Treatment for SCC involves having one or more of the following:

  • Excision: This is a surgical procedure. Your dermatologist can perform this during an office visit, using local anesthesia. Excision involves removing the SCC and some normal-looking skin. You may require stitches to repair the wound. What your dermatologist removes will be examined under a microscope. If the normal-looking skin contains cancer cells, you will need more treatment.
  • Mohs Surgery: Mohs surgery is usually performed in a medical office under local anesthesia while you remain awake. Your dermatologist may be a Mohs surgeon or may refer you to a dermatology colleague who has received the specialized training to become a Mohs surgeon. During the surgery, the Mohs surgeon first removes the BCC and some normal-looking surrounding skin around and below it.
    While you wait, the surgeon uses a microscope to look at what was removed. If the surgeon sees cancer cells, he or she will continue to remove layers of skin and examining them under the microscope. This process continues until cancer cells are no longer seen. You may require stitches to repair the wound.
  • Radiation: When a patient cannot undergo surgery to remove the cancer, radiation therapy may be recommended. A series of radiation treatments are used to destroy the cancer cells.
  • Photodynamic therapy (PDT): This treatment uses light to remove some very early skin cancers and actinic keratoses. PDT is a two-step process. First, a chemical is applied to the skin. The chemical remains on the skin for some time so that it can be absorbed. Then the skin is exposed to a special light to kill the cancer cells.
  • Laser treatment: Lasers can be used to remove an SCC that sits on the surface of the skin. This treatment is only recommended for early SCCs.
  • Chemotherapy or Immunotherapy cream: When SCC is caught early, a dermatologist may prescribe medicine that you apply to your skin at home to destroy the cancer cells.
  • Chemoprevention: If you have a condition that causes you to develop many SCCs, an oral medicine may be prescribed that can reduce the likelihood of developing future SCCs.

*Source:

American Academy of Dermatology

If I have SCC, am I at greater risk of developing other skin cancers?

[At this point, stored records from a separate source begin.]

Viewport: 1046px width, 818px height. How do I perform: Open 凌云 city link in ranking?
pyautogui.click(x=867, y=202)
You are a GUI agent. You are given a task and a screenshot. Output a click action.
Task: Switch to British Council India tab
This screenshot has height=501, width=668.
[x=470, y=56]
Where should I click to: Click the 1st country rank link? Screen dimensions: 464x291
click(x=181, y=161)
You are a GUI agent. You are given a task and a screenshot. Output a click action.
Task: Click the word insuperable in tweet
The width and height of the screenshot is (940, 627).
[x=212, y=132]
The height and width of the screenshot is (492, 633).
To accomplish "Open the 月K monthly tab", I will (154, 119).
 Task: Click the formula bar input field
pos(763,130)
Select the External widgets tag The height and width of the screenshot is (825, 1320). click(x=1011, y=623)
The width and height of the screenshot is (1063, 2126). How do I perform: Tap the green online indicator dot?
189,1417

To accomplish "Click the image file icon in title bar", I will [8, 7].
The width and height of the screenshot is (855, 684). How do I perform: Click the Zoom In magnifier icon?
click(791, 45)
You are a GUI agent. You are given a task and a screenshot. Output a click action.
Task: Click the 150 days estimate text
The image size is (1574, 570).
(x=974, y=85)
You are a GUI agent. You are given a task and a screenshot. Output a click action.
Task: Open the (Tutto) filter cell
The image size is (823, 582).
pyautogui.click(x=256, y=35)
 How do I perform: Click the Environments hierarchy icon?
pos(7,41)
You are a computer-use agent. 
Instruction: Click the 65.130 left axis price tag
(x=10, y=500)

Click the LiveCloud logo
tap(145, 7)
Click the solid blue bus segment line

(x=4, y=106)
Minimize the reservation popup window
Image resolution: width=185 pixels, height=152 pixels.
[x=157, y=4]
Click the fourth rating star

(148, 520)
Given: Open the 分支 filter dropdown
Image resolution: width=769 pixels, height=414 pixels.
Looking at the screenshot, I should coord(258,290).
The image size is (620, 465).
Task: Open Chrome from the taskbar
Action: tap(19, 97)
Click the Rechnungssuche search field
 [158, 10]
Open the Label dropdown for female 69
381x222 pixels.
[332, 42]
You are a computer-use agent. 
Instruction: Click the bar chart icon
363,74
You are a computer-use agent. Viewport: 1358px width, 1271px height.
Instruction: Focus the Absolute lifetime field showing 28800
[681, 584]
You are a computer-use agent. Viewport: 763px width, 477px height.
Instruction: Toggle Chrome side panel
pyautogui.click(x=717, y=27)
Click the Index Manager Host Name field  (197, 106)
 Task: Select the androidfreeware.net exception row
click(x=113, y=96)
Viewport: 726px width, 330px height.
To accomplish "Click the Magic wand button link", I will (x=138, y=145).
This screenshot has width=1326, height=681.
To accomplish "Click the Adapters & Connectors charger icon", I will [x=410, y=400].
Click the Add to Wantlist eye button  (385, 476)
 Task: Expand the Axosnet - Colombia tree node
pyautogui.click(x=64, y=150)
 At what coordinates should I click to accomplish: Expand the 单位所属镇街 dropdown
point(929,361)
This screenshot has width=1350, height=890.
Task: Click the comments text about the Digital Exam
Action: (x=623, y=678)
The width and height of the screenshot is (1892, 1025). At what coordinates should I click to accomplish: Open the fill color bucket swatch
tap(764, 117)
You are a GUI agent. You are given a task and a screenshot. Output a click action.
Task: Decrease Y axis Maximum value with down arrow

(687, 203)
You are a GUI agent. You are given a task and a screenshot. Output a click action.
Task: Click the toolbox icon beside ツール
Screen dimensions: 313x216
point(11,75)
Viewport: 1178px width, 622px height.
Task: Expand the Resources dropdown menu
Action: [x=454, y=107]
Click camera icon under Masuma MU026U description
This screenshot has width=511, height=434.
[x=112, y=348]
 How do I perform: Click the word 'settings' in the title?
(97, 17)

Yes. Studies show that people who have one skin cancer are at greater risk of developing another skin cancer. Perform regular skin self-examinations, and protect your skin every day. Be sure to keep all appointments with your dermatologist, and make an immediate appointment of you notice anything changing, itching, or bleeding on your skin.

Are tanning beds ever safe?

No. Never use a tanning bed. UV light from tanning beds can cause skin cancer and wrinkling. If you want to look tan, consider using a self-tanning product. Remember that even when using one of these products, you need to use sunscreen.